2. Week 2: Multi-regionality, quorum rules, heartbeat top job, Watchdog.
3. Week 3: headless scripts (login/deposit), SLO reporting, integration with incident process.

18) Mini-FAQ

Why are external samples better than internal ones?
External users see the real user path (DNS/CDN/WAF), internal users see the origin state. We need both.

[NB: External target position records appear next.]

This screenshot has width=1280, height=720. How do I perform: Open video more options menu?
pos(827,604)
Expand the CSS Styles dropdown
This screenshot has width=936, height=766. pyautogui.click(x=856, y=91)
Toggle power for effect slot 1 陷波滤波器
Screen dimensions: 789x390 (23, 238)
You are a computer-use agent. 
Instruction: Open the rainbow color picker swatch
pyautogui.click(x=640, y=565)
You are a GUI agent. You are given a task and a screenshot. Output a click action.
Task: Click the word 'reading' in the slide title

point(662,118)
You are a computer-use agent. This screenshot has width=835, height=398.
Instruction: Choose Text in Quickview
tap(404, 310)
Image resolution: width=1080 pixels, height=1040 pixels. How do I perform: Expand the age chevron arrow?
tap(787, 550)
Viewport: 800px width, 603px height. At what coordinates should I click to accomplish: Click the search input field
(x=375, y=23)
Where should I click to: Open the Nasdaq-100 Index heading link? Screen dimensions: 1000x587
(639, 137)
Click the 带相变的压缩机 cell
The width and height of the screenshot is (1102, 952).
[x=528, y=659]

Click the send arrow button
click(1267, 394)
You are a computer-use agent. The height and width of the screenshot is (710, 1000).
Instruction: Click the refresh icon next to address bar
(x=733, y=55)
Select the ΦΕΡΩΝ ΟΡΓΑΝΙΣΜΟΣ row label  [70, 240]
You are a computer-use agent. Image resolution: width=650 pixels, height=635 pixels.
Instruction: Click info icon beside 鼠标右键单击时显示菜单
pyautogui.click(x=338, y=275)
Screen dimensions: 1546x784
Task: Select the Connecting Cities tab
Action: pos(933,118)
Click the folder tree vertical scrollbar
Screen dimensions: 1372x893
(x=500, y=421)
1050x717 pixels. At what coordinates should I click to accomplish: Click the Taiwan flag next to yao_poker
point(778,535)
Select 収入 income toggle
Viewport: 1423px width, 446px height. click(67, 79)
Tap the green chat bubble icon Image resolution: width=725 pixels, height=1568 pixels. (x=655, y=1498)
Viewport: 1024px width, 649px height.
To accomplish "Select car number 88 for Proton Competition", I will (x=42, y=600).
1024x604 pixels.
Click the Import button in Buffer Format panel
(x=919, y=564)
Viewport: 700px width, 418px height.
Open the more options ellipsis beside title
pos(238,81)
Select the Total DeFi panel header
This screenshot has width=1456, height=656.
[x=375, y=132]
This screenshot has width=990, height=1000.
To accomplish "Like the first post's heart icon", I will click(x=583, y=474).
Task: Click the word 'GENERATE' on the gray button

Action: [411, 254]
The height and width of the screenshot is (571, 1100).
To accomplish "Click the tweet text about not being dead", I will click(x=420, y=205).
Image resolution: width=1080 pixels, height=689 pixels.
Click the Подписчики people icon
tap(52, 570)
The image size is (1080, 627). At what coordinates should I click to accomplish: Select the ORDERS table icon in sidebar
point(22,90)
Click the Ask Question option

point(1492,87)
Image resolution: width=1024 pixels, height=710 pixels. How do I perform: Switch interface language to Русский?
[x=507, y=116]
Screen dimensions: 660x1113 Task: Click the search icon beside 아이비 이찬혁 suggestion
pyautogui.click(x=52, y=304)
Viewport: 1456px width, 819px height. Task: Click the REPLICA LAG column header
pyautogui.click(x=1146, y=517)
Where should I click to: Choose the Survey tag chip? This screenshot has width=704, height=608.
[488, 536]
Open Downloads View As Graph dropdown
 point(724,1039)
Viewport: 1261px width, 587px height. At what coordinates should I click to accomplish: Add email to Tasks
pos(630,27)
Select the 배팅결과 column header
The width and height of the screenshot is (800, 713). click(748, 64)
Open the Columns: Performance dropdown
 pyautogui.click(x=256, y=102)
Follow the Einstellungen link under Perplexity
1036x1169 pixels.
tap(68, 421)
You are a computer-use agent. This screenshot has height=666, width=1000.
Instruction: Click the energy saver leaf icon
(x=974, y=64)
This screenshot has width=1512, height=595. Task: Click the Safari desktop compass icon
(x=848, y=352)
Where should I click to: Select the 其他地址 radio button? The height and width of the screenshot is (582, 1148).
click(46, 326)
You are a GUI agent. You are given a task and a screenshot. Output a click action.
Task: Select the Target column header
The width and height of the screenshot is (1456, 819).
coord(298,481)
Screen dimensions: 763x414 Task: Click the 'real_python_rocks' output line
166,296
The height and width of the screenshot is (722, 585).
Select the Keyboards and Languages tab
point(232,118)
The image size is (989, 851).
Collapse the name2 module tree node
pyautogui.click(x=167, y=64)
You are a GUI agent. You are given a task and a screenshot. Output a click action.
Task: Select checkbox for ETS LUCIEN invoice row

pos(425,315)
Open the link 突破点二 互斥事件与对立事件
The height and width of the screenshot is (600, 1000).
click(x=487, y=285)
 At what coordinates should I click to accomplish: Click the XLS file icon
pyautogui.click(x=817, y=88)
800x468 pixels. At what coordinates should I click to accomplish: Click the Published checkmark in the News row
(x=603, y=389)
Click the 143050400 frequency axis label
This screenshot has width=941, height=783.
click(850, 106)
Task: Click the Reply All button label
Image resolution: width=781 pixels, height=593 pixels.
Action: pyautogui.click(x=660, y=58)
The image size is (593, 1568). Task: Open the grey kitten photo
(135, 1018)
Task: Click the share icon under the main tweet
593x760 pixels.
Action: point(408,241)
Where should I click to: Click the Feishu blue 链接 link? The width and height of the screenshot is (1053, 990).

Do I need to check paid PSPs?
Yes: synthetics in sandbox and status page monitoring; in case of degradation - automatic smart-routing.

How to reduce noise?
Quorum, multi-window, for-delay, suppression on maintenance, clear SLO thresholds and ownership.

Total

Uptime monitoring is not only ping. This is a system: multi-regional synthetics + high-quality health endpoints + heartbeat job + SLO/alert + status pages. Standardize checks, reduce noise, protect samples and link everything to the incident process - this way you reduce MTTR and save the erroneous budget.

Contact

Get in Touch

Reach out with any questions or support needs.We are always ready to help!

Telegram
@Gamble_GC
Start Integration

Email is required. Telegram or WhatsApp — optional.

Your Name optional
Email optional
Subject optional
Message optional
Telegram optional
@
If you include Telegram — we will reply there as well, in addition to Email.
WhatsApp optional
Format: +country code and number (e.g., +380XXXXXXXXX).

By clicking this button, you agree to data processing.